[Saved data entries]
┌────────
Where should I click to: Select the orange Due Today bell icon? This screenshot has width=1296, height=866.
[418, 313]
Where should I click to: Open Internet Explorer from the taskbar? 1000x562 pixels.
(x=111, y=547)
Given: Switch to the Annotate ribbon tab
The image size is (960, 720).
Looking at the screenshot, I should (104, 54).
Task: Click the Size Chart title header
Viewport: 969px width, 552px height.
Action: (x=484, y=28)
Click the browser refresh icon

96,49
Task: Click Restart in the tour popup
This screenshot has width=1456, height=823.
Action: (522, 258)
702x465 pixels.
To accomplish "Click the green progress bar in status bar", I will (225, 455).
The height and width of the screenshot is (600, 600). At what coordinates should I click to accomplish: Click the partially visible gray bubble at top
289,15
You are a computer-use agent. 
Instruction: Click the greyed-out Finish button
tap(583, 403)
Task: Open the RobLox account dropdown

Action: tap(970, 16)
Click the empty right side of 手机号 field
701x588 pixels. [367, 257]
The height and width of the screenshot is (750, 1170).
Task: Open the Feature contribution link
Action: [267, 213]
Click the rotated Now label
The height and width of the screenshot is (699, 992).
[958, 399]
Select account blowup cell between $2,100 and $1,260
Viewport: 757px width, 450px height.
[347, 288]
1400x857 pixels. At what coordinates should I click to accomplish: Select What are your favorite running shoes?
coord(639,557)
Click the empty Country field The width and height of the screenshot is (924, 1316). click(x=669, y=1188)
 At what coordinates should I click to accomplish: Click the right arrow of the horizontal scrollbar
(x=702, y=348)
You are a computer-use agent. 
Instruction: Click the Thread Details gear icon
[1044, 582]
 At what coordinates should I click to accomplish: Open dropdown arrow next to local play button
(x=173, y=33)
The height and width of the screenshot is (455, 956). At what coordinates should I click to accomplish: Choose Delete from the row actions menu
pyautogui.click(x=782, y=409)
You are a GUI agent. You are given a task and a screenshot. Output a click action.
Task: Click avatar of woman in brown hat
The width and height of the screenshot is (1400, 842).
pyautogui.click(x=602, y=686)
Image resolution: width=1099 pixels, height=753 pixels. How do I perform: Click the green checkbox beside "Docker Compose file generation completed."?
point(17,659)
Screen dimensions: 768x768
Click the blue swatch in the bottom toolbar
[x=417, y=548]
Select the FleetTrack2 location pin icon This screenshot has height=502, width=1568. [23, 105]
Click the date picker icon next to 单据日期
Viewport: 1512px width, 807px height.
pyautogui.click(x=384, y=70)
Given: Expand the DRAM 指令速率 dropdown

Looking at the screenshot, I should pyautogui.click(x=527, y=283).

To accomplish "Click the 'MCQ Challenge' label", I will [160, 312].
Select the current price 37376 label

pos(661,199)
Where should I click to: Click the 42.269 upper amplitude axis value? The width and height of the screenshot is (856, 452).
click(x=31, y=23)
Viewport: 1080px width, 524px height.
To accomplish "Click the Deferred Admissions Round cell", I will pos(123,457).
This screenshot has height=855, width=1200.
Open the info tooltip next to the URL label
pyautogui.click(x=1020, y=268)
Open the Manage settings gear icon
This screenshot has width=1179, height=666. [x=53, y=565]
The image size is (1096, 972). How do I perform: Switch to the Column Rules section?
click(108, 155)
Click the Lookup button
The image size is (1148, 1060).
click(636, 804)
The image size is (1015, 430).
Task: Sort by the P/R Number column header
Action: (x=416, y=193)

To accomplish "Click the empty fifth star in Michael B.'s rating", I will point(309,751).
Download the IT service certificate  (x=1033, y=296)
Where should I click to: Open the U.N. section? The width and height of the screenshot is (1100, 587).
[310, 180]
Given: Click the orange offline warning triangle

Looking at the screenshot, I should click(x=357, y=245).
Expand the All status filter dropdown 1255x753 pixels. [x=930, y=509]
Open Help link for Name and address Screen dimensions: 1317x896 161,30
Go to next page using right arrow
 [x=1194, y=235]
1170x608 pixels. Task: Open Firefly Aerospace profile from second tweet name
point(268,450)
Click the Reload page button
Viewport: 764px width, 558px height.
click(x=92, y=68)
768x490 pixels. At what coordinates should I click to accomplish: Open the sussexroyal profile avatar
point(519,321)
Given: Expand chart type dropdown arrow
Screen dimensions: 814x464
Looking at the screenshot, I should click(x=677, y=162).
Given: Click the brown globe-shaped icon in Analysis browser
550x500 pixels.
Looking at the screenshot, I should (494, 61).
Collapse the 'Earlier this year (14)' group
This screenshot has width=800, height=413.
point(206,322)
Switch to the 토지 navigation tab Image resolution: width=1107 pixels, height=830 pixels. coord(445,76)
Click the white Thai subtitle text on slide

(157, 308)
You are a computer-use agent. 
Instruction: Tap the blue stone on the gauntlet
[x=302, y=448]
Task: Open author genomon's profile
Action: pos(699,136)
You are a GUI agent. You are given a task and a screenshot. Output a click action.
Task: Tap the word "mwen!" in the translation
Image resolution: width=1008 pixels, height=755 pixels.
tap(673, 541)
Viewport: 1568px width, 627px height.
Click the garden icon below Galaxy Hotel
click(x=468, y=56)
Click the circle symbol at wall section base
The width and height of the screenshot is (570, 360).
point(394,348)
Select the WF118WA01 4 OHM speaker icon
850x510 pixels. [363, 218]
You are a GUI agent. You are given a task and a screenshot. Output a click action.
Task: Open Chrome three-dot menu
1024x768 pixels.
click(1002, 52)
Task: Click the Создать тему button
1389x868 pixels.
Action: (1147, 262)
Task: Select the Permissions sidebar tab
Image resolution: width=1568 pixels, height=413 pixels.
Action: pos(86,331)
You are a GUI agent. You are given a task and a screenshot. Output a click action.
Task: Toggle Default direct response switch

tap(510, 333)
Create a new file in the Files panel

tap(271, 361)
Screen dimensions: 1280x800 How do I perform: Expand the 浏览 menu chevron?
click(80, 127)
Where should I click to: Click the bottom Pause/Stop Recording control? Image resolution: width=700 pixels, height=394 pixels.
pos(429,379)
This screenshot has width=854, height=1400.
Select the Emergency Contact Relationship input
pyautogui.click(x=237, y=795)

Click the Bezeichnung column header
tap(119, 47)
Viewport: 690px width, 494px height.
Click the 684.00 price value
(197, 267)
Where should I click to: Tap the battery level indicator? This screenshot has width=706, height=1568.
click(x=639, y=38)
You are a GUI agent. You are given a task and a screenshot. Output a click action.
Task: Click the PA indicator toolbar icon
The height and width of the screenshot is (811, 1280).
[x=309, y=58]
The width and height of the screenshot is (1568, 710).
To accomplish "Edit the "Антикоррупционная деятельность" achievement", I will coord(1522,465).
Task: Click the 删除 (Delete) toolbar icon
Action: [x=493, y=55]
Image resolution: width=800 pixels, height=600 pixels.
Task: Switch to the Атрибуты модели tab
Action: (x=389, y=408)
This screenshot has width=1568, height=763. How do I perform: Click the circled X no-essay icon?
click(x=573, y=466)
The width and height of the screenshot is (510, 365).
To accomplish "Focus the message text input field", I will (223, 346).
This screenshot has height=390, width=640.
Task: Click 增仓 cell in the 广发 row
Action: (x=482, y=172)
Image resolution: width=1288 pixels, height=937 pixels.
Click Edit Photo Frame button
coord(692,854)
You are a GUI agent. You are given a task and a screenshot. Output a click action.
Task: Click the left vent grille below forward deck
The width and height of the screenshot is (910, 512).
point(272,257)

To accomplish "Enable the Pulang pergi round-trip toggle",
└────────
The problem: Starting at the line that has "1024x768 pixels." in the records above, restate word for word every line until the one that has "Image resolution: width=1288", and include that one as well.

Response to this exercise:
1024x768 pixels.
click(1002, 52)
Task: Click the Создать тему button
1389x868 pixels.
Action: (1147, 262)
Task: Select the Permissions sidebar tab
Image resolution: width=1568 pixels, height=413 pixels.
Action: pos(86,331)
You are a GUI agent. You are given a task and a screenshot. Output a click action.
Task: Toggle Default direct response switch

tap(510, 333)
Create a new file in the Files panel

tap(271, 361)
Screen dimensions: 1280x800 How do I perform: Expand the 浏览 menu chevron?
click(80, 127)
Where should I click to: Click the bottom Pause/Stop Recording control? Image resolution: width=700 pixels, height=394 pixels.
pos(429,379)
This screenshot has width=854, height=1400.
Select the Emergency Contact Relationship input
pyautogui.click(x=237, y=795)

Click the Bezeichnung column header
tap(119, 47)
Viewport: 690px width, 494px height.
Click the 684.00 price value
(197, 267)
Where should I click to: Tap the battery level indicator? This screenshot has width=706, height=1568.
click(x=639, y=38)
You are a GUI agent. You are given a task and a screenshot. Output a click action.
Task: Click the PA indicator toolbar icon
The height and width of the screenshot is (811, 1280).
[x=309, y=58]
The width and height of the screenshot is (1568, 710).
To accomplish "Edit the "Антикоррупционная деятельность" achievement", I will coord(1522,465).
Task: Click the 删除 (Delete) toolbar icon
Action: [x=493, y=55]
Image resolution: width=800 pixels, height=600 pixels.
Task: Switch to the Атрибуты модели tab
Action: (x=389, y=408)
This screenshot has width=1568, height=763. How do I perform: Click the circled X no-essay icon?
click(x=573, y=466)
The width and height of the screenshot is (510, 365).
To accomplish "Focus the message text input field", I will (223, 346).
This screenshot has height=390, width=640.
Task: Click 增仓 cell in the 广发 row
Action: (x=482, y=172)
Image resolution: width=1288 pixels, height=937 pixels.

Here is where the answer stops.